_Excerpt provided_
········
A quarter of pediatric deaths at hospitals are preventable, study finds
Investing in pediatric emergency care could save lives more than 2,100 lives each year, new research found.
The study also reported that a quarter of childhood deaths are preventable and investing in the care could save more children.
The price of such an investment would be modest, ranging from no cost to $11.84 per child, according to Oregon Health & Science University physicians.
Implementing new standards of pediatric care across hospital may have prevented an estimated 2,143 of the 7,619 pediatric deaths that occur in emergency departments or following admission from emergency departments each year, the study noted.
Oregon Health & Science Universityled the study that was published Friday in the journal JAMA Network Open. It was funded by the National Institute of Health.
The study’s authors analyzed data on the readiness standards of 4,840 hospital emergency departments around the country.
It also included data on children up to the age of 17 who needed emergency services, hospitalization, a transfer to another hospital or who had died in the emergency department.
Of the emergency departments included, 842 — or around 17 percent — had what was deemed to be high pediatric readiness. They were able to meet childrens’ unique needs, scoring at least 88 out of 100 on the National Pediatric Readiness Project.
········
_Provided records_
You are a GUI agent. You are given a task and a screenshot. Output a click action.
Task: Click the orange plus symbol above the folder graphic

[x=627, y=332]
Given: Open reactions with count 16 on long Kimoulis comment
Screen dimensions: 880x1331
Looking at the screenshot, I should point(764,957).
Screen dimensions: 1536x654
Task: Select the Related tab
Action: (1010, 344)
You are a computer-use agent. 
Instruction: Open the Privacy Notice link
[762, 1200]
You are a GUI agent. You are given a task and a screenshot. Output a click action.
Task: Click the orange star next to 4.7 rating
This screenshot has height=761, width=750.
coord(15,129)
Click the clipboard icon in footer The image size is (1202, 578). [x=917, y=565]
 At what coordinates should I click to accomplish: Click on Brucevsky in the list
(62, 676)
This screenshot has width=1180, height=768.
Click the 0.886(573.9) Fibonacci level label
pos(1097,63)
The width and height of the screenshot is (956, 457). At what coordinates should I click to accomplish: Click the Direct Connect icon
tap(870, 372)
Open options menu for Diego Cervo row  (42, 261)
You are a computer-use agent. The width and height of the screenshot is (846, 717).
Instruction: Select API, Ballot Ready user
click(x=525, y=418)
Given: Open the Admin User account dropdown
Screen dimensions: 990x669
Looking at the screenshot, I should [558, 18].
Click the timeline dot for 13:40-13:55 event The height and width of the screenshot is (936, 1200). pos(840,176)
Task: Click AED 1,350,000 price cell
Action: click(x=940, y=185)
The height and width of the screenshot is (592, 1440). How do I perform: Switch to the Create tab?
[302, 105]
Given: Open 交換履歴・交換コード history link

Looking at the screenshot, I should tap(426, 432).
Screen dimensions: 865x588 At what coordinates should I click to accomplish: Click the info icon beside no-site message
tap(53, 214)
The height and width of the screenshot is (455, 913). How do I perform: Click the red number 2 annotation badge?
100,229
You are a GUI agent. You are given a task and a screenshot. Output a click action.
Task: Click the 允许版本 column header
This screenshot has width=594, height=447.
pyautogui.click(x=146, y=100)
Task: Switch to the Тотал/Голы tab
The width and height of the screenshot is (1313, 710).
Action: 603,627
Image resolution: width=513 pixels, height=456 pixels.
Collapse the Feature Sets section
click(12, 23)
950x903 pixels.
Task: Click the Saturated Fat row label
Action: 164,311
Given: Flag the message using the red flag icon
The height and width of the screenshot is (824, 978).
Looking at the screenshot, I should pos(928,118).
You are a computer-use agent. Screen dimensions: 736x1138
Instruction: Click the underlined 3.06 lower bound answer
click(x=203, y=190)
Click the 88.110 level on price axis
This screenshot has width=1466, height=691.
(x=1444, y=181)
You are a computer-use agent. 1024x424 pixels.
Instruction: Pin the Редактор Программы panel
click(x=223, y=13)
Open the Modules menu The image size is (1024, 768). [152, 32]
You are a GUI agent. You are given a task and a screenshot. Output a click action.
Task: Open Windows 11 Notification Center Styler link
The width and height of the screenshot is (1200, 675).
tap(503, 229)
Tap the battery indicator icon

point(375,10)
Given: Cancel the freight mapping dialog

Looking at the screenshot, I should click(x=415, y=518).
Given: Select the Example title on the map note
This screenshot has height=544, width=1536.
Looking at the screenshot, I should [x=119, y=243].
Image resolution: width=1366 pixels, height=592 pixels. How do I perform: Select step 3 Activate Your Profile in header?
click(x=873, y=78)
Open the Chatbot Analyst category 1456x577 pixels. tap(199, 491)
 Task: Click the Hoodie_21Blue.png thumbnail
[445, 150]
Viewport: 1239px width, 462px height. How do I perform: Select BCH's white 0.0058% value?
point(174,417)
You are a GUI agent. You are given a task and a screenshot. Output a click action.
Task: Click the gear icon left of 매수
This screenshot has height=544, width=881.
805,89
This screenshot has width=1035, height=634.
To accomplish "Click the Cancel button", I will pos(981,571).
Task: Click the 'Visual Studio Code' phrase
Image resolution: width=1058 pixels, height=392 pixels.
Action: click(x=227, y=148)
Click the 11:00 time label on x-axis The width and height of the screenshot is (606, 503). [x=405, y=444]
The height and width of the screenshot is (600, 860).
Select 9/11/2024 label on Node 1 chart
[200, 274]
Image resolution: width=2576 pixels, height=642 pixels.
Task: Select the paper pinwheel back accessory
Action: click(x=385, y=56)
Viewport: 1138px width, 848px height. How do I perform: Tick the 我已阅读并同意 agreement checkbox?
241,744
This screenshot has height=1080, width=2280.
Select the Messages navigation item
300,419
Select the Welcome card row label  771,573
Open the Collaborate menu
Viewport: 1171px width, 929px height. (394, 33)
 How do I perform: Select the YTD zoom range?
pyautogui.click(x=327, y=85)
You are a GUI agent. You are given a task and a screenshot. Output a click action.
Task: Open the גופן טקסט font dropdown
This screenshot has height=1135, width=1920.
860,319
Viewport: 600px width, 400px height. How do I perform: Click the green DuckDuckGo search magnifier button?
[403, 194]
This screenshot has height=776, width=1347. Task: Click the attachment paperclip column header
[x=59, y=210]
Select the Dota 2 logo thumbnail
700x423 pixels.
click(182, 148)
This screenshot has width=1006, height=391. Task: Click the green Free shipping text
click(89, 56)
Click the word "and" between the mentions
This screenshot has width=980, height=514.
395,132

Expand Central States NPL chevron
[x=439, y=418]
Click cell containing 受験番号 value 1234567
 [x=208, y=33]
········
_Required tasks_
**A.** Rewrite the pediatric deaths article, everything from "The study also" down to "around the country.", with "modest" changed to "small".
**B.** Write what comes next in the article on preventable pediatric hospital deaths, picking up after its last sentence.

_Outputs in order_
**A.**
The study also reported that a quarter of childhood deaths are preventable and investing in the care could save more children.
The price of such an investment would be small, ranging from no cost to $11.84 per child, according to Oregon Health & Science University physicians.
Implementing new standards of pediatric care across hospital may have prevented an estimated 2,143 of the 7,619 pediatric deaths that occur in emergency departments or following admission from emergency departments each year, the study noted.
Oregon Health & Science Universityled the study that was published Friday in the journal JAMA Network Open. It was funded by the National Institute of Health.
The study’s authors analyzed data on the readiness standards of 4,840 hospital emergency departments around the country.

**B.**
Those hospitals scored high on factors such as care coordination, personnel, quality improvement, safety, equipment and policies, and procedures
Based on the cost of emergency department services, the researchers estimated the annual cost for all departments to reach that standard was more than $207 million.
In Oregon specifically, the authors found that an investment of just over $3 per child — a total cost of about $2.7 million annually — could save approximately 30 children’s lives each year when adjusted for population size.
“Few topics are more important than children and their health. We need to do everything we can to keep them alive, and improving pediatric ED readiness is one significant way to move the needle,” lead study author Dr. Craig Newgard said in a statement. “This study builds on a growing body of research demonstrating that every hospital can and must be ready for children’s emergencies.
“For the first time, we have comprehensive national and state-by-state data that emphasizes both the urgency and feasibility of this work.”